-- Stored data entries --
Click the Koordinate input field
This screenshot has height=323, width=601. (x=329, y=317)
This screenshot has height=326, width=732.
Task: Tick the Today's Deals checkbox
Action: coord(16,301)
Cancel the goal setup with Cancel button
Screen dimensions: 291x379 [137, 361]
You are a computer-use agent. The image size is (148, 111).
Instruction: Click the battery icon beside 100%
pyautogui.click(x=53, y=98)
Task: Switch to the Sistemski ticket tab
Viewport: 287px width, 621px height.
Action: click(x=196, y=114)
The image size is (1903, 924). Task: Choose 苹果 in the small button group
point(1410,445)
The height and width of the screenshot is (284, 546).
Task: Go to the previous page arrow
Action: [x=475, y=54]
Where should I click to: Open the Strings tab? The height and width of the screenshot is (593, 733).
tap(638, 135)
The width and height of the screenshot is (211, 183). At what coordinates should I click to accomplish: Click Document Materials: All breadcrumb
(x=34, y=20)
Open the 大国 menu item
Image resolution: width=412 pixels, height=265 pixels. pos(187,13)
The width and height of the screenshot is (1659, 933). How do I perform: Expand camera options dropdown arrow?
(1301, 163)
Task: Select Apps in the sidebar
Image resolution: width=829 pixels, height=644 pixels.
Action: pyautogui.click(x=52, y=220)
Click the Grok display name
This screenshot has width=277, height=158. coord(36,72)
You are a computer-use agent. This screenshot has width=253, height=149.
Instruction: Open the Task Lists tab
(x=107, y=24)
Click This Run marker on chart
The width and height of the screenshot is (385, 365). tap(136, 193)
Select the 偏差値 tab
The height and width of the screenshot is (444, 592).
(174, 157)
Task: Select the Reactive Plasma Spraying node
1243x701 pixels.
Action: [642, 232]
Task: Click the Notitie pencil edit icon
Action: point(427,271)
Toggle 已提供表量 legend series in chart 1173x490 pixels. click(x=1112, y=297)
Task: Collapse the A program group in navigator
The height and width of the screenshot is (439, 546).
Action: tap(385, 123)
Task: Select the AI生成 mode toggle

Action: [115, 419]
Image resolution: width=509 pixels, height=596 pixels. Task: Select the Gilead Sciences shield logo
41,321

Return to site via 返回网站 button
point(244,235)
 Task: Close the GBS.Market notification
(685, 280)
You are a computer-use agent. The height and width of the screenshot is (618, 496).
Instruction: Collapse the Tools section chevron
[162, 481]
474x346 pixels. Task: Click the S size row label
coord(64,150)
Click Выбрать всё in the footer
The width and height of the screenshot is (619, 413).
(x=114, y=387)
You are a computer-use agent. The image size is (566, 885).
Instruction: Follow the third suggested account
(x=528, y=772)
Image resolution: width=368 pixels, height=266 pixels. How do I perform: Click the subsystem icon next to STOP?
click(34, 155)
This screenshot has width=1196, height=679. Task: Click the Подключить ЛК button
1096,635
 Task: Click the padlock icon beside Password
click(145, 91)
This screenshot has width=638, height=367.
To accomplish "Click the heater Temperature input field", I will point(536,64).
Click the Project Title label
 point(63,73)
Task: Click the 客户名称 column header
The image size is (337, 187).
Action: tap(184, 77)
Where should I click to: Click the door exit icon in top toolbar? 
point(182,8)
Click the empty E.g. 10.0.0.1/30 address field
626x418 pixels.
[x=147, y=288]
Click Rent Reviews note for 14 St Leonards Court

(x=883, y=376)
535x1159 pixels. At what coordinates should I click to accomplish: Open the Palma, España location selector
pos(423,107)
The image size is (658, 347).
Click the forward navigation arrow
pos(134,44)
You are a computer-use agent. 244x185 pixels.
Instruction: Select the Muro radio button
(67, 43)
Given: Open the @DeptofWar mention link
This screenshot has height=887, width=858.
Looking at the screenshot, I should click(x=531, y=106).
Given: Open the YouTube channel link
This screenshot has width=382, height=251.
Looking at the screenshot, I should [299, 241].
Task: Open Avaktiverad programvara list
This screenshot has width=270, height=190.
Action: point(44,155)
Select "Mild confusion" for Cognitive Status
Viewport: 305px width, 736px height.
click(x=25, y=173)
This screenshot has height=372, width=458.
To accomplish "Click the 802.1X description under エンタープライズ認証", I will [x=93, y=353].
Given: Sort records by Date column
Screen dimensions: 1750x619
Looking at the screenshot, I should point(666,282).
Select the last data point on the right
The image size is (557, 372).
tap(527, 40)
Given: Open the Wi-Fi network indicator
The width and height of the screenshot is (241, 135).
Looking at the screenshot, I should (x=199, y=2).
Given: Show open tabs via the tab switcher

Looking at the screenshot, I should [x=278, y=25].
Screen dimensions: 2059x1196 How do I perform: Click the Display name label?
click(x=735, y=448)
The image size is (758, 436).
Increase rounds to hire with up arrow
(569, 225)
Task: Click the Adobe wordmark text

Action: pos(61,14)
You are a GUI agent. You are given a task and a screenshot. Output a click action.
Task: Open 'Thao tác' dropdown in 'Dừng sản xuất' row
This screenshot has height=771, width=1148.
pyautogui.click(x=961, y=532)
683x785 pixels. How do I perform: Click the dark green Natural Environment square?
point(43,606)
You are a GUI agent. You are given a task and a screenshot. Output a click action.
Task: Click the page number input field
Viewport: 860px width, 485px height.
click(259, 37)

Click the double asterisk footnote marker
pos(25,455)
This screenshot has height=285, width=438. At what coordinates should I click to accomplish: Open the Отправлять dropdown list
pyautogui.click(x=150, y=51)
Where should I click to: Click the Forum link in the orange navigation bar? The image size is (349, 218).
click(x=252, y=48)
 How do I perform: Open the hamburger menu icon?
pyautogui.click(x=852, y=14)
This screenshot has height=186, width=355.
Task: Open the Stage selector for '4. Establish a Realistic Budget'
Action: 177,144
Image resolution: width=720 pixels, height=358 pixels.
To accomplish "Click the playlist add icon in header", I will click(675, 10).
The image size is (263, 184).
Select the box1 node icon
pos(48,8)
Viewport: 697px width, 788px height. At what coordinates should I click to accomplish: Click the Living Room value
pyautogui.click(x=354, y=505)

-- TASK OBJECTIVE --
Reproduce the entries exactly as they appear.

-- RESULT FOR THIS EXERCISE --
Click the Koordinate input field
This screenshot has height=323, width=601. (x=329, y=317)
This screenshot has height=326, width=732.
Task: Tick the Today's Deals checkbox
Action: coord(16,301)
Cancel the goal setup with Cancel button
Screen dimensions: 291x379 [137, 361]
You are a computer-use agent. The image size is (148, 111).
Instruction: Click the battery icon beside 100%
pyautogui.click(x=53, y=98)
Task: Switch to the Sistemski ticket tab
Viewport: 287px width, 621px height.
Action: click(x=196, y=114)
The image size is (1903, 924). Task: Choose 苹果 in the small button group
point(1410,445)
The height and width of the screenshot is (284, 546).
Task: Go to the previous page arrow
Action: [x=475, y=54]
Where should I click to: Open the Strings tab? The height and width of the screenshot is (593, 733).
tap(638, 135)
The width and height of the screenshot is (211, 183). At what coordinates should I click to accomplish: Click Document Materials: All breadcrumb
(x=34, y=20)
Open the 大国 menu item
Image resolution: width=412 pixels, height=265 pixels. pos(187,13)
The width and height of the screenshot is (1659, 933). How do I perform: Expand camera options dropdown arrow?
(1301, 163)
Task: Select Apps in the sidebar
Image resolution: width=829 pixels, height=644 pixels.
Action: pyautogui.click(x=52, y=220)
Click the Grok display name
This screenshot has width=277, height=158. coord(36,72)
You are a computer-use agent. This screenshot has width=253, height=149.
Instruction: Open the Task Lists tab
(x=107, y=24)
Click This Run marker on chart
The width and height of the screenshot is (385, 365). tap(136, 193)
Select the 偏差値 tab
The height and width of the screenshot is (444, 592).
(174, 157)
Task: Select the Reactive Plasma Spraying node
1243x701 pixels.
Action: [642, 232]
Task: Click the Notitie pencil edit icon
Action: point(427,271)
Toggle 已提供表量 legend series in chart 1173x490 pixels. click(x=1112, y=297)
Task: Collapse the A program group in navigator
The height and width of the screenshot is (439, 546).
Action: tap(385, 123)
Task: Select the AI生成 mode toggle

Action: [115, 419]
Image resolution: width=509 pixels, height=596 pixels. Task: Select the Gilead Sciences shield logo
41,321

Return to site via 返回网站 button
point(244,235)
 Task: Close the GBS.Market notification
(685, 280)
You are a computer-use agent. The height and width of the screenshot is (618, 496).
Instruction: Collapse the Tools section chevron
[162, 481]
474x346 pixels. Task: Click the S size row label
coord(64,150)
Click Выбрать всё in the footer
The width and height of the screenshot is (619, 413).
(x=114, y=387)
You are a computer-use agent. The image size is (566, 885).
Instruction: Follow the third suggested account
(x=528, y=772)
Image resolution: width=368 pixels, height=266 pixels. How do I perform: Click the subsystem icon next to STOP?
click(34, 155)
This screenshot has width=1196, height=679. Task: Click the Подключить ЛК button
1096,635
 Task: Click the padlock icon beside Password
click(145, 91)
This screenshot has width=638, height=367.
To accomplish "Click the heater Temperature input field", I will point(536,64).
Click the Project Title label
 point(63,73)
Task: Click the 客户名称 column header
The image size is (337, 187).
Action: tap(184, 77)
Where should I click to: Click the door exit icon in top toolbar? 
point(182,8)
Click the empty E.g. 10.0.0.1/30 address field
626x418 pixels.
[x=147, y=288]
Click Rent Reviews note for 14 St Leonards Court

(x=883, y=376)
535x1159 pixels. At what coordinates should I click to accomplish: Open the Palma, España location selector
pos(423,107)
The image size is (658, 347).
Click the forward navigation arrow
pos(134,44)
You are a computer-use agent. 244x185 pixels.
Instruction: Select the Muro radio button
(67, 43)
Given: Open the @DeptofWar mention link
This screenshot has height=887, width=858.
Looking at the screenshot, I should click(x=531, y=106).
Given: Open the YouTube channel link
This screenshot has width=382, height=251.
Looking at the screenshot, I should [299, 241].
Task: Open Avaktiverad programvara list
This screenshot has width=270, height=190.
Action: point(44,155)
Select "Mild confusion" for Cognitive Status
Viewport: 305px width, 736px height.
click(x=25, y=173)
This screenshot has height=372, width=458.
To accomplish "Click the 802.1X description under エンタープライズ認証", I will [x=93, y=353].
Given: Sort records by Date column
Screen dimensions: 1750x619
Looking at the screenshot, I should point(666,282).
Select the last data point on the right
The image size is (557, 372).
tap(527, 40)
Given: Open the Wi-Fi network indicator
The width and height of the screenshot is (241, 135).
Looking at the screenshot, I should (x=199, y=2).
Given: Show open tabs via the tab switcher

Looking at the screenshot, I should [x=278, y=25].
Screen dimensions: 2059x1196 How do I perform: Click the Display name label?
click(x=735, y=448)
The image size is (758, 436).
Increase rounds to hire with up arrow
(569, 225)
Task: Click the Adobe wordmark text

Action: pos(61,14)
You are a GUI agent. You are given a task and a screenshot. Output a click action.
Task: Open 'Thao tác' dropdown in 'Dừng sản xuất' row
This screenshot has height=771, width=1148.
pyautogui.click(x=961, y=532)
683x785 pixels. How do I perform: Click the dark green Natural Environment square?
point(43,606)
You are a GUI agent. You are given a task and a screenshot. Output a click action.
Task: Click the page number input field
Viewport: 860px width, 485px height.
click(259, 37)

Click the double asterisk footnote marker
pos(25,455)
This screenshot has height=285, width=438. At what coordinates should I click to accomplish: Open the Отправлять dropdown list
pyautogui.click(x=150, y=51)
Where should I click to: Click the Forum link in the orange navigation bar? The image size is (349, 218).
click(x=252, y=48)
 How do I perform: Open the hamburger menu icon?
pyautogui.click(x=852, y=14)
This screenshot has height=186, width=355.
Task: Open the Stage selector for '4. Establish a Realistic Budget'
Action: 177,144
Image resolution: width=720 pixels, height=358 pixels.
To accomplish "Click the playlist add icon in header", I will click(675, 10).
The image size is (263, 184).
Select the box1 node icon
pos(48,8)
Viewport: 697px width, 788px height. At what coordinates should I click to accomplish: Click the Living Room value
pyautogui.click(x=354, y=505)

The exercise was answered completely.